» **BRIEF**
Search the records for the word "computer" and pick out every line that has it.

Stored items:
┌──

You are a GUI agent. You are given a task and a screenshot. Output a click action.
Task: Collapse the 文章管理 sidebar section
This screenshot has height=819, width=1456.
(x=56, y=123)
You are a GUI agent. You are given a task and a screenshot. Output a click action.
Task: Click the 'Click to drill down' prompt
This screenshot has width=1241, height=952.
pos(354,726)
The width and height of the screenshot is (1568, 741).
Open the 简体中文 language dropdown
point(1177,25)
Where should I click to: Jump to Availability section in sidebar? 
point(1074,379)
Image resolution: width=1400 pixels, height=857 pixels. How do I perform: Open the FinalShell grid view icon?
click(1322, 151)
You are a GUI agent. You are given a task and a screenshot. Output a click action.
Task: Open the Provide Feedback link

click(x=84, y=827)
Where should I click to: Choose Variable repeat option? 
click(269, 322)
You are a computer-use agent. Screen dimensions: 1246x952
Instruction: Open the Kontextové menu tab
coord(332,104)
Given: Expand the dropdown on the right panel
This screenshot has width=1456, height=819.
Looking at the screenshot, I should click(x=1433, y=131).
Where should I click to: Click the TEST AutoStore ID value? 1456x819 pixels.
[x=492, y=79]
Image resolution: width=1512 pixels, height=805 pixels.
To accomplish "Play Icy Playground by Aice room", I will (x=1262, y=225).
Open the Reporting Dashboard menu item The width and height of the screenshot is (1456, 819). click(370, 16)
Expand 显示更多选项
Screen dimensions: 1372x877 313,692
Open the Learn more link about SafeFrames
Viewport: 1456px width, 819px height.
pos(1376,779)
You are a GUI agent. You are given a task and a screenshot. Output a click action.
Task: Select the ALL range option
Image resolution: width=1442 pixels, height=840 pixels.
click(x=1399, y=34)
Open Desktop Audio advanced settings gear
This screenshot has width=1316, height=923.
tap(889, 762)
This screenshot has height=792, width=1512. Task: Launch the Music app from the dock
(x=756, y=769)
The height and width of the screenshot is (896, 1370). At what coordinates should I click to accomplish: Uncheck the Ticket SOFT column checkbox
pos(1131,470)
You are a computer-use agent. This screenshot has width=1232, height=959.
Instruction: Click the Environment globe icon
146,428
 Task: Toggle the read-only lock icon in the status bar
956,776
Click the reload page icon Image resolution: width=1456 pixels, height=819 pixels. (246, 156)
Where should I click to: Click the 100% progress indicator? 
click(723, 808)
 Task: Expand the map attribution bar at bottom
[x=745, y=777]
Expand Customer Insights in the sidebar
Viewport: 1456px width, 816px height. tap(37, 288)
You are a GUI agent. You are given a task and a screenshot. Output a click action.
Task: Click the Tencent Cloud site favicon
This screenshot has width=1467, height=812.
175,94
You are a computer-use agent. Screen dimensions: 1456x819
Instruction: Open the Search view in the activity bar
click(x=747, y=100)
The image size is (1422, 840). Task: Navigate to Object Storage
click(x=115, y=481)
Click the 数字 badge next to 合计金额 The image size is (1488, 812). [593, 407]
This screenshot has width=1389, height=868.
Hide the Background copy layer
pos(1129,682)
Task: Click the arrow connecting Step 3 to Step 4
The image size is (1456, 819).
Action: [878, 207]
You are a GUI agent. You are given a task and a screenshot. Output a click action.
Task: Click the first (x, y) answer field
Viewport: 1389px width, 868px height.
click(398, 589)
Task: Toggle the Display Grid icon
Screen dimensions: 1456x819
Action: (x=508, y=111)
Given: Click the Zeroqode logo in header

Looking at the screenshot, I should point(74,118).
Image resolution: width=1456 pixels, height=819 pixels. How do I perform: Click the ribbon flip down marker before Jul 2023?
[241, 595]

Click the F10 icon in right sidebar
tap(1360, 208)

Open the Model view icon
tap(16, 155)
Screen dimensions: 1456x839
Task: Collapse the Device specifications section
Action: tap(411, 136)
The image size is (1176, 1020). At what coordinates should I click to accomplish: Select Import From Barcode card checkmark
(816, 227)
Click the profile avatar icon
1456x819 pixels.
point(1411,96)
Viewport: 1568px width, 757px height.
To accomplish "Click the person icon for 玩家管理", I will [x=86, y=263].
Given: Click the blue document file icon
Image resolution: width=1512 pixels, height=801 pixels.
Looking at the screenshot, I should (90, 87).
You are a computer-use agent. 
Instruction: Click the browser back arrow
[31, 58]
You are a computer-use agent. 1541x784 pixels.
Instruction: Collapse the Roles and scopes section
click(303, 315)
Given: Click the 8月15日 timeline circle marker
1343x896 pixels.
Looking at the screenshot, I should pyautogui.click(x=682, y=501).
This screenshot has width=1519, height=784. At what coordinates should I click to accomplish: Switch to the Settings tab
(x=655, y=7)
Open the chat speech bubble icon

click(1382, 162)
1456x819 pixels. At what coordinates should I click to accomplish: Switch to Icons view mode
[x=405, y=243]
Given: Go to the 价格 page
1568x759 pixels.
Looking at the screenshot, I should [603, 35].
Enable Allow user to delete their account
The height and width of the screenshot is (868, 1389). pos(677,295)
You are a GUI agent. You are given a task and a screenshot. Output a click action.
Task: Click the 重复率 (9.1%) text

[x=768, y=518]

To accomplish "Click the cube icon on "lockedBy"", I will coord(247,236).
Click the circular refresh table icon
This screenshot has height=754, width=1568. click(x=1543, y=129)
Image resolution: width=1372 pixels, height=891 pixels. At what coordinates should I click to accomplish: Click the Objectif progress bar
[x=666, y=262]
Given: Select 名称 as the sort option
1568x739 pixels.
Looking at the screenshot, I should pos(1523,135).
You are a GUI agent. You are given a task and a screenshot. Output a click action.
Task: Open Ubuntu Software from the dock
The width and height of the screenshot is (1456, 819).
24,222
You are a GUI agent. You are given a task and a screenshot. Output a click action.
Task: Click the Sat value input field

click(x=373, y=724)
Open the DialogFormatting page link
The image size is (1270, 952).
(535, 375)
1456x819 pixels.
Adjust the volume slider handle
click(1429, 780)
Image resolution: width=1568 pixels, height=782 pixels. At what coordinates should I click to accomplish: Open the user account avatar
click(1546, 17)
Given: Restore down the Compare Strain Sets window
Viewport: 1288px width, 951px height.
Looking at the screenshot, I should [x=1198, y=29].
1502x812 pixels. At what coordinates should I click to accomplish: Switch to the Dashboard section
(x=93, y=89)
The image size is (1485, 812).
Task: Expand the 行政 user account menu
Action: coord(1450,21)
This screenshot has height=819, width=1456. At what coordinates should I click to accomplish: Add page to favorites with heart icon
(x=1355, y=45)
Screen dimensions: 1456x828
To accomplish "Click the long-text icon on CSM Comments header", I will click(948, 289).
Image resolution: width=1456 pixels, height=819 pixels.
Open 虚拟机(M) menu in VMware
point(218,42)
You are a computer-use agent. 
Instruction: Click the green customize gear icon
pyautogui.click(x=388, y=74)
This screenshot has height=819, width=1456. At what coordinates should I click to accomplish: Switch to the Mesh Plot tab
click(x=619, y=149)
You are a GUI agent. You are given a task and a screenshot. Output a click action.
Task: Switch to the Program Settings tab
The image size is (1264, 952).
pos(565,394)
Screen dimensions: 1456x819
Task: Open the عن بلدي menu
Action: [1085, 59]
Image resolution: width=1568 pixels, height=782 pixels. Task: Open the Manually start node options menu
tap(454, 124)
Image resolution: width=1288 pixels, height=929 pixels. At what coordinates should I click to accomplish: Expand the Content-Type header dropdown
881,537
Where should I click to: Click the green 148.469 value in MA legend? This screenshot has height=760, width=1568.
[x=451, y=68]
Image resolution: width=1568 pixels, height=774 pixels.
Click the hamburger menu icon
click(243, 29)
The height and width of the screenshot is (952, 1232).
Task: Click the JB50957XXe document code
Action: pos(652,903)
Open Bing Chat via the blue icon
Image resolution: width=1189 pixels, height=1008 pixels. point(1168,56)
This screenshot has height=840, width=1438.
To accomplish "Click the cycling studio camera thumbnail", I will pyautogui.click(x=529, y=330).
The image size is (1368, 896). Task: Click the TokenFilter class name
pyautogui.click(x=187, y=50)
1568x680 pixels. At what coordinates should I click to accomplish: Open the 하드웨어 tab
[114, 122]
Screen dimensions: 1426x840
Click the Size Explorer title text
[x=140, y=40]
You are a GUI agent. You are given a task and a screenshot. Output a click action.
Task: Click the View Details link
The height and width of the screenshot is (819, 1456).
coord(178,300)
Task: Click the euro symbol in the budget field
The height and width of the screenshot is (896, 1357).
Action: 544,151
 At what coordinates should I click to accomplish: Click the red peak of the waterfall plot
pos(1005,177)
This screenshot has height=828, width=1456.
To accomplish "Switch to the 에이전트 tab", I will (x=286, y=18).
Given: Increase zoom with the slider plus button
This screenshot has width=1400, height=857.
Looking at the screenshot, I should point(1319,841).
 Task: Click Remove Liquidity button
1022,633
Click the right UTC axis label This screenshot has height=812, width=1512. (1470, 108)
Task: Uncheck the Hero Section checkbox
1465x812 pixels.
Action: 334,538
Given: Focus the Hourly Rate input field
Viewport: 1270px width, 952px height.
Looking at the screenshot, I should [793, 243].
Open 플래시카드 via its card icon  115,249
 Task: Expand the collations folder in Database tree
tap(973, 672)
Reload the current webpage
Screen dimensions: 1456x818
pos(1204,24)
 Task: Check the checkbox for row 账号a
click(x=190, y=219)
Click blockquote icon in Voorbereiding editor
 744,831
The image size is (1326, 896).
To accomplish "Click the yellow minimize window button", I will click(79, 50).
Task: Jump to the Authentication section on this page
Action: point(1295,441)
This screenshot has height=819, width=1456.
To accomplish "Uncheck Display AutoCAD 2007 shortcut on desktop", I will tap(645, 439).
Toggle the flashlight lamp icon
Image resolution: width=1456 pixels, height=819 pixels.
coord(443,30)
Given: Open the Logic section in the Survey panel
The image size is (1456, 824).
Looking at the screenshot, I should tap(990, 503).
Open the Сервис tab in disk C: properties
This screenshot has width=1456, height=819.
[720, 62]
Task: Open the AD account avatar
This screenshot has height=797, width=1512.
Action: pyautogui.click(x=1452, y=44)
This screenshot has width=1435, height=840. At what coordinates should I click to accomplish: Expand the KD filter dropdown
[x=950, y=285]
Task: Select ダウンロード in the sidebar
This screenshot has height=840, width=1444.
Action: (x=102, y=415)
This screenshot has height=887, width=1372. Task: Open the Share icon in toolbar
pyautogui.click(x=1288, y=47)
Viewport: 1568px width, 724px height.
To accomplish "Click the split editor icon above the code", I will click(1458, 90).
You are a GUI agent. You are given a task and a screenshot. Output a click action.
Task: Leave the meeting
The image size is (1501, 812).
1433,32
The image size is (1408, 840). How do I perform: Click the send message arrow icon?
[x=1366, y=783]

└──

» **WRITTEN RESPONSE**
You are a computer-use agent. Screen dimensions: 1246x952
You are a computer-use agent. This screenshot has width=1232, height=959.
You are a computer-use agent. Screen dimensions: 1456x819
You are a computer-use agent. 
You are a computer-use agent. 1541x784 pixels.
You are a computer-use agent. 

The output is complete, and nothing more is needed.